Rate-regulated activities

Date recorded:

Rate-regulated Activities – unit of account and the asset / liability definitions - Agenda paper 9A


In this paper, the Staff discussed what the most appropriate unit of account is to account for the rights and obligations arising from the rate adjustment mechanism. They also revisited whether such a right and obligation meet the revised definitions of an asset and a liability respectively under the forthcoming revised Conceptual Framework.

Staff analysis and recommendation

Unit of account

The Staff recommend that the model identifies the unit of account as the individual timing differences (as opposed to the net of all timing differences) arising from the regulatory agreement for the following reasons:

  • although there is some interdependency between all the timing differences and the overall rate chargeable to customers over time, the individual timing differences are assessed separately by the entity and the regulator and the effect of each timing difference on future rate calculations and cash flows can be identified;
  • individual timing differences and their subsequent effects on cash flows expire in different patterns; and
  • the right to charge higher amounts in the future for services already performed have sometimes been factored and used as security for borrowings, separately from other factoring or borrowing transactions.

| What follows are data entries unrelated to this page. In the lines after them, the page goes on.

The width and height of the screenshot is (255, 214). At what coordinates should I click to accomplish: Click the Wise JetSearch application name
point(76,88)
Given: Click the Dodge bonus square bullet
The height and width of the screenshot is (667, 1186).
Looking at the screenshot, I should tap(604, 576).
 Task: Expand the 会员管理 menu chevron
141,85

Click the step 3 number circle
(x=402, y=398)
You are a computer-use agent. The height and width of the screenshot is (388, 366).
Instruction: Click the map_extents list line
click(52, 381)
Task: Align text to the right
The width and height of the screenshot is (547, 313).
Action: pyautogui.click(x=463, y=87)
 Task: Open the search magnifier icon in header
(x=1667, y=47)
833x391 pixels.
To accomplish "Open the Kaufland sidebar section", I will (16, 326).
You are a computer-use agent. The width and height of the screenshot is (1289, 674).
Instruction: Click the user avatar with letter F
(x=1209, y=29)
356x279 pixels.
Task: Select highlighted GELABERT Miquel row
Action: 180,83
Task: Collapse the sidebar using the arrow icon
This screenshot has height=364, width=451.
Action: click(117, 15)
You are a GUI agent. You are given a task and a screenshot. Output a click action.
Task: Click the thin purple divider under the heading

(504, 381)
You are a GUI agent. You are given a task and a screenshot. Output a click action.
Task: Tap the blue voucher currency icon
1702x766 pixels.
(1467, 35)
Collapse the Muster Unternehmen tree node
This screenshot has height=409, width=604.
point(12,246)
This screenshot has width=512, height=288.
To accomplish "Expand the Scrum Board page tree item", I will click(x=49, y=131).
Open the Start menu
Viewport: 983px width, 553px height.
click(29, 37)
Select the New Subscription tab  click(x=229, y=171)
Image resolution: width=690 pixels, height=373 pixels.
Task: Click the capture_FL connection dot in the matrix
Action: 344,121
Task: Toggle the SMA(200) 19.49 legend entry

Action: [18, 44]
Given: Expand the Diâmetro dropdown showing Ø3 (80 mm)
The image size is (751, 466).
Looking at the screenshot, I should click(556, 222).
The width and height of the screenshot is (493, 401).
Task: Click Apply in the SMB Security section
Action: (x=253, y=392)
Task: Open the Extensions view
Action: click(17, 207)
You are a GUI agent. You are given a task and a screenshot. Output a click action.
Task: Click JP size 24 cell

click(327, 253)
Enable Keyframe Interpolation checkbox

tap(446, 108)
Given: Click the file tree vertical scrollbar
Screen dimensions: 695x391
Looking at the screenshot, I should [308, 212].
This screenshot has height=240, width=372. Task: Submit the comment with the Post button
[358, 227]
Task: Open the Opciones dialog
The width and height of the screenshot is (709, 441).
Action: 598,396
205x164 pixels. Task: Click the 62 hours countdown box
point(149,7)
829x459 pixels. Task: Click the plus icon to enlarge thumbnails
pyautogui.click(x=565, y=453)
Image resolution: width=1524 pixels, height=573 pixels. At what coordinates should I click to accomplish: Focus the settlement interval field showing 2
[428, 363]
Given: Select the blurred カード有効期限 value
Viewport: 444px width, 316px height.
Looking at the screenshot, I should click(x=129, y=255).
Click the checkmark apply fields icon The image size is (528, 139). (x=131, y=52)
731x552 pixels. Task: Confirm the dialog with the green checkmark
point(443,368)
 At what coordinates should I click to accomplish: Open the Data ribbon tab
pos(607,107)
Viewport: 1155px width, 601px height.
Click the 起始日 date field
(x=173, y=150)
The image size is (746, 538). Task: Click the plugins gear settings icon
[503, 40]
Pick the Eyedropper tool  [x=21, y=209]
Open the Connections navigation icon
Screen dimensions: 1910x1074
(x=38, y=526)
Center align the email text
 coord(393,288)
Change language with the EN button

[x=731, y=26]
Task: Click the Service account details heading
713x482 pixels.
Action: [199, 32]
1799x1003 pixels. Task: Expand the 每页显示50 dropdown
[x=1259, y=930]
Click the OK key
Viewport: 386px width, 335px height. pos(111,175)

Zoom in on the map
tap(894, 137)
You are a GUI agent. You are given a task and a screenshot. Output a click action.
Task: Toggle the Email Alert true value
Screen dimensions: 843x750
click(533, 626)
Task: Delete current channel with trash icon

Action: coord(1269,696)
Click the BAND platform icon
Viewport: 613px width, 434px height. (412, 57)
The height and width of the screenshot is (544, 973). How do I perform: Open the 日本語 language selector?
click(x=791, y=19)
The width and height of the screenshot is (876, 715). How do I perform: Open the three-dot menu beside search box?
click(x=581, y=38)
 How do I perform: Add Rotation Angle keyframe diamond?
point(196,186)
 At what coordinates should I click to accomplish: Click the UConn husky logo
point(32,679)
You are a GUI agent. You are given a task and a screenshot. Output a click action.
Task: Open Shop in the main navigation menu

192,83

Consequently, using the individual timing differences as the unit of account will provide users with useful information about the expected pattern of reversal of timing differences and the timing of when they will affect the entity’s future cash flows. 

This assessment is consistent with the Staff’s analysis to date although they have not explicitly referred to the unit of account concept in previous papers.

Asset and liability definitions

The Staff believe that the regulatory right meets the definition of an asset because:

  • it is a present economic resource: the entity has an existing ability to charge a higher amount in the future arising from the rate adjustment mechanism which will lead to economic benefits. This right is stipulated in the regulatory agreement.
  • controlled by the entity: only the entity can charge the higher rate and thus obtain benefits from it.
  • as a result of past events: the entity has already carried out the related services.

Similarly, the regulatory obligation meets the definition of a liability because:

  • it is a present obligation of the entity: the entity has an existing duty to charge a lower rate in the future due to the operation of the rate adjustment mechanism. The entity has no practical ability to avoid charging a lower rate because it is specified in the regulatory agreement.
  • to transfer an economic resource: the entity is obliged to charge a lower rate in the future.
  • as a result of past events: the entity has already received economic benefits for performance not yet fulfilled.

Next steps

In the next meeting, the Staff will ask the Board to decide on:

  • proposals about the scope and recognition aspects of the model; and
  • whether the next consultative document should be a discussion paper or an exposure draft.


The Board approved the Staff’s recommendations.

All who spoke agreed the regulatory obligation meets the definition of a liability although they got there in different ways. One Board member questioned whether it would be more appropriate to regard the obligation as a negative asset given that the customers are charged a single rate that incorporates all previous rate adjustments. This indicates to him that information on a net basis is more useful to users, otherwise the entity will have to distinguish a receipt between collection of an asset and a repayment of a liability. Another member suggested that the Board could consider this as part of the gross or net presentation of the regulatory asset and liability discussion.

There was not much discussion about the unit of account issue.